**Problem requirements**
Copy out each line featuring the string "Package" from the entries beneath.

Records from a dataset

————

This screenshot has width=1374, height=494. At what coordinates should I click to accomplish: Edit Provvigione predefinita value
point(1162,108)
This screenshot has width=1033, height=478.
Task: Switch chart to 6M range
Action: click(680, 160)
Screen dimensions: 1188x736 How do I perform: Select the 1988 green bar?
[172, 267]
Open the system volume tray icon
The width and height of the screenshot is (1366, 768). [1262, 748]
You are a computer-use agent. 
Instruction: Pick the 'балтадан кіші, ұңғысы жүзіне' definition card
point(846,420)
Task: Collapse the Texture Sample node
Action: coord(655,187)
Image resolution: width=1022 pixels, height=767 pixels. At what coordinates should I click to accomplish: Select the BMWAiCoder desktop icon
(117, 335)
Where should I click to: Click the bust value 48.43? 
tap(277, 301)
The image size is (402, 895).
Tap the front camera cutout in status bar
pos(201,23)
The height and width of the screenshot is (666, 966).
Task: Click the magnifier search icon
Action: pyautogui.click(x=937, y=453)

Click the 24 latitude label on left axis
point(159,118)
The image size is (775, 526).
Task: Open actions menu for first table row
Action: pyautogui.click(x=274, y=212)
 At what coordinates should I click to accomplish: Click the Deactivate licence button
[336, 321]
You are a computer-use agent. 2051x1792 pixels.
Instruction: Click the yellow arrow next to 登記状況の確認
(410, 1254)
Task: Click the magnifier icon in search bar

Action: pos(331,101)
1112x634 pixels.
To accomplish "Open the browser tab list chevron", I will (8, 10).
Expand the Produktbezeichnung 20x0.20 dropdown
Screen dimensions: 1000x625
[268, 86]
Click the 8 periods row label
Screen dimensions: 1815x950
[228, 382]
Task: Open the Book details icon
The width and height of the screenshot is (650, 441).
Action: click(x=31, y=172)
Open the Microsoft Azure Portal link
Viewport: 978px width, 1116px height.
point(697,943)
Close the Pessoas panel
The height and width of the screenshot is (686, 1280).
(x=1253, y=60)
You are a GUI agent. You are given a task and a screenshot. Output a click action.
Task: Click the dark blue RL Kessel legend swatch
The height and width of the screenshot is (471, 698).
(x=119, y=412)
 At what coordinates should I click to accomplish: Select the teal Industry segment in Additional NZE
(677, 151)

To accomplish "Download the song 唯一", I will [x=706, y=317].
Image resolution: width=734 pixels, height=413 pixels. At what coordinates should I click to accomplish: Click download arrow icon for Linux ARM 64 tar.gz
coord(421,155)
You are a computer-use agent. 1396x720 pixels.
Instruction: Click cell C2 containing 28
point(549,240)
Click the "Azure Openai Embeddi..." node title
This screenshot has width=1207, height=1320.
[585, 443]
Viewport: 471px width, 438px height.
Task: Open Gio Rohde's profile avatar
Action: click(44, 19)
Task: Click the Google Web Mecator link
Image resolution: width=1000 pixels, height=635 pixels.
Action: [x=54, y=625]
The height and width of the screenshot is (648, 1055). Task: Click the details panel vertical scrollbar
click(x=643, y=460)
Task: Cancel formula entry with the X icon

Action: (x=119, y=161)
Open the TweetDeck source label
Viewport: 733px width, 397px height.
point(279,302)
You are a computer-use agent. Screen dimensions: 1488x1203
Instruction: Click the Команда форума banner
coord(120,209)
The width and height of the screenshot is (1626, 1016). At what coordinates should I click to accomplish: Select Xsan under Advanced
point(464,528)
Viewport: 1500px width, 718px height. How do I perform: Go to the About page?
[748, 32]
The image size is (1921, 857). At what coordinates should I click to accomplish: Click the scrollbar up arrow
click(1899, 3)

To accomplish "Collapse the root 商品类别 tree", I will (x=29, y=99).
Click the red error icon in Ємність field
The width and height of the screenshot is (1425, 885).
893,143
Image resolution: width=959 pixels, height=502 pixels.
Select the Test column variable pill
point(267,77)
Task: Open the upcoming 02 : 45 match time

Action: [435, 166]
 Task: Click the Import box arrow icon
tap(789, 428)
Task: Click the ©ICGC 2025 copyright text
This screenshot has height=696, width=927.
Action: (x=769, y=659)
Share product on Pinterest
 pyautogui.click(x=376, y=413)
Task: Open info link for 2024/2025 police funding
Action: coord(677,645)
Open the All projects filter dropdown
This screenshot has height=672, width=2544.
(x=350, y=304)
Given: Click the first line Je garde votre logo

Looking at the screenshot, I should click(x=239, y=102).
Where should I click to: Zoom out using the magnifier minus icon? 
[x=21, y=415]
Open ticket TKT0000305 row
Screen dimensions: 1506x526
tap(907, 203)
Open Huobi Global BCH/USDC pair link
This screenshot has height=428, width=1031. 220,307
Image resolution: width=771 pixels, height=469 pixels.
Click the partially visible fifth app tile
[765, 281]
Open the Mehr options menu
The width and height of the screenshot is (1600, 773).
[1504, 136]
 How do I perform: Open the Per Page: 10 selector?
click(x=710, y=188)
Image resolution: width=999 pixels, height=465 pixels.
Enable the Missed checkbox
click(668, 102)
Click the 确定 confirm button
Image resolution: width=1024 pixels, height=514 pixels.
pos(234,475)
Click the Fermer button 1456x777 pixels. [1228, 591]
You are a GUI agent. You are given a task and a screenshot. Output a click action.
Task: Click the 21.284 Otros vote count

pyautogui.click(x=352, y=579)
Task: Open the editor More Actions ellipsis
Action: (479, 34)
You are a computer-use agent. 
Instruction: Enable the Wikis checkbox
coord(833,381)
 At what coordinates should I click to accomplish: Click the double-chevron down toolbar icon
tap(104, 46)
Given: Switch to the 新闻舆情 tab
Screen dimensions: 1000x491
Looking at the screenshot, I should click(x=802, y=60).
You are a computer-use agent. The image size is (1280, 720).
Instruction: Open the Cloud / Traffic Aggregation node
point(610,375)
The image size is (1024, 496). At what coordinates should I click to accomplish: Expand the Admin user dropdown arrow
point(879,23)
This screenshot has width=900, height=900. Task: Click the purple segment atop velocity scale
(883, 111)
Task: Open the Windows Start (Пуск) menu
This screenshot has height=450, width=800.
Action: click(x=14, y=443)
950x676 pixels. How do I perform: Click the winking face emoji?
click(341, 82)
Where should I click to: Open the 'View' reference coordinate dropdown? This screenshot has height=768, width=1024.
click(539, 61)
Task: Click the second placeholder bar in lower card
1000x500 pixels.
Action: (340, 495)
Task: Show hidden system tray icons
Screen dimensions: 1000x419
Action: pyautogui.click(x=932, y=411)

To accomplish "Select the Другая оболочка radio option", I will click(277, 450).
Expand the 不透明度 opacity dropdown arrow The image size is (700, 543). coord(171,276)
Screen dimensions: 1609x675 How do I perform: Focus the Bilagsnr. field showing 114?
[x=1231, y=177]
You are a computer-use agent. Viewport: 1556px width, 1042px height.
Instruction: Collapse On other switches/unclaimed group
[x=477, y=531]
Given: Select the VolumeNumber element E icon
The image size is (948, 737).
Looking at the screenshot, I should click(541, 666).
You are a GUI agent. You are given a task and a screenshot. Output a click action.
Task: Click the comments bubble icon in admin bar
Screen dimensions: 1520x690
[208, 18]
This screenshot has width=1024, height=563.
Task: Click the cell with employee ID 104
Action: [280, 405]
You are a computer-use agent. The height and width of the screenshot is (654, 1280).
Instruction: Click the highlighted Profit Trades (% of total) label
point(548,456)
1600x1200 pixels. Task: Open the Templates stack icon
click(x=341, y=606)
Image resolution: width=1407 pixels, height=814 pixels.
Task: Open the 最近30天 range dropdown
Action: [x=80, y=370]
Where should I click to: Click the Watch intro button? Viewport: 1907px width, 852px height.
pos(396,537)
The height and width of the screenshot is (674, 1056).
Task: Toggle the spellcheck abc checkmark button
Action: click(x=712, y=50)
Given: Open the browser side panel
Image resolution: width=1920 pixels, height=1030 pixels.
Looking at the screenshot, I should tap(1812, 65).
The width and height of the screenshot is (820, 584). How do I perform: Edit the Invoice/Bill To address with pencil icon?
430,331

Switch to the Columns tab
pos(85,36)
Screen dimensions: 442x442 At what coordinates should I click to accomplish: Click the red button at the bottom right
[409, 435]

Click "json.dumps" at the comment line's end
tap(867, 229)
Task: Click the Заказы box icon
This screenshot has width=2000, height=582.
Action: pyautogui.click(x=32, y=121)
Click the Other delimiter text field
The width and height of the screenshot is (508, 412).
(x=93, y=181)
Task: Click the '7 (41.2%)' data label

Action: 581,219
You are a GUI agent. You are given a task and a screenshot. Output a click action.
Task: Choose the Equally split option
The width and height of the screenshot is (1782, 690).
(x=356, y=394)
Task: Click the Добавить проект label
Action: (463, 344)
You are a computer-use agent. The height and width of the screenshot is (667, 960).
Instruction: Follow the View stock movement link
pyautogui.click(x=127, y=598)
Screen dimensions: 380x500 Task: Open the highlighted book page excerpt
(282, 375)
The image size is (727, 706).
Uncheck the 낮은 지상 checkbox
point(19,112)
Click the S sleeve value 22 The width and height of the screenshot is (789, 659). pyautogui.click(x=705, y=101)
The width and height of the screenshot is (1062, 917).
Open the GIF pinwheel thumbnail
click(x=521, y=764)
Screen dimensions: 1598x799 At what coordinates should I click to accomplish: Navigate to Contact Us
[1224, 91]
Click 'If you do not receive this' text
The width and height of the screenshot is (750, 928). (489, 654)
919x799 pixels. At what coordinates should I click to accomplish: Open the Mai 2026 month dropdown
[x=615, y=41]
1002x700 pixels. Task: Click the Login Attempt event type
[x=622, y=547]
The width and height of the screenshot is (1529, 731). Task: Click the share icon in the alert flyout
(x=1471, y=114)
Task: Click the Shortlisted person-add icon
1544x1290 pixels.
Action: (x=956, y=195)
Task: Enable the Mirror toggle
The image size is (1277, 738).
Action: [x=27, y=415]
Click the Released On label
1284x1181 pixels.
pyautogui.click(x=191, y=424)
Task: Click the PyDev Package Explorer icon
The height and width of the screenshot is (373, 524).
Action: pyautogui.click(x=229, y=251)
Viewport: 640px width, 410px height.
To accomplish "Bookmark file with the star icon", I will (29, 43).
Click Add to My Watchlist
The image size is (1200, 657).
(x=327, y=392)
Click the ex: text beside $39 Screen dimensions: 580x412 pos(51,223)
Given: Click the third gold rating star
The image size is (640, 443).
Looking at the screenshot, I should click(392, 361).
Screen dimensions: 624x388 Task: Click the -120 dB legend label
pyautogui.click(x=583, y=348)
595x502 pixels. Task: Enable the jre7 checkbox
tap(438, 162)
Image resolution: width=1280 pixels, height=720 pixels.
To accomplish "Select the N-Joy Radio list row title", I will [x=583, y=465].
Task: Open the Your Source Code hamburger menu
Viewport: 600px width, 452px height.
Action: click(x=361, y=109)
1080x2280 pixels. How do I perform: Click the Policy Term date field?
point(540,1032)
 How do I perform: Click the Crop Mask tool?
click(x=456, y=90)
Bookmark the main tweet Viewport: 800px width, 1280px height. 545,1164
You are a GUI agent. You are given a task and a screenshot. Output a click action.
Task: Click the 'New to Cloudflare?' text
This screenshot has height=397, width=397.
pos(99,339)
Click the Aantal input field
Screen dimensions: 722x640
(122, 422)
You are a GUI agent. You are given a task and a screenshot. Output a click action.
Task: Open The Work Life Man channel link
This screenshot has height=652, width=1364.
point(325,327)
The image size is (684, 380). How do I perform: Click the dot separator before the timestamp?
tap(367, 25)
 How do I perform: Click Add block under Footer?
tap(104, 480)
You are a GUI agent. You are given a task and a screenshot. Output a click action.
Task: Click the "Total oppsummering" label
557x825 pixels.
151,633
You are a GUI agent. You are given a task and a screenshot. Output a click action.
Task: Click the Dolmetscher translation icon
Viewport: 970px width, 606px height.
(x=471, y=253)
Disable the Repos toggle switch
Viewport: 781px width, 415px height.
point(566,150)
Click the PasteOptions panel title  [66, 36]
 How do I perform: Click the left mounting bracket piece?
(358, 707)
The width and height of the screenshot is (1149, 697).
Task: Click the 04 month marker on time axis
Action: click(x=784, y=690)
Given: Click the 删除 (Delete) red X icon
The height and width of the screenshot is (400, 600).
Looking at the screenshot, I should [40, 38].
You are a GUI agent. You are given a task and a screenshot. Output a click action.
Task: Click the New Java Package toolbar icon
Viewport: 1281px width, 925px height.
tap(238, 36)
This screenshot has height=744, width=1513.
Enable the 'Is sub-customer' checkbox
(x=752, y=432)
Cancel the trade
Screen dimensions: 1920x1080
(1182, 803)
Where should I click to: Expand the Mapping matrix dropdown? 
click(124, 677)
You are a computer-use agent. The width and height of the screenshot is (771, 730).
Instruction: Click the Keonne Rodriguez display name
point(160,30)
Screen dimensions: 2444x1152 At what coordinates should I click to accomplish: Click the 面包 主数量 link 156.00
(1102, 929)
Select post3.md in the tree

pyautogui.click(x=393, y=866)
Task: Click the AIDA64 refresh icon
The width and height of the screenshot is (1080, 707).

————

**Output for this exercise**
Task: Click the PyDev Package Explorer icon
Task: Click the New Java Package toolbar icon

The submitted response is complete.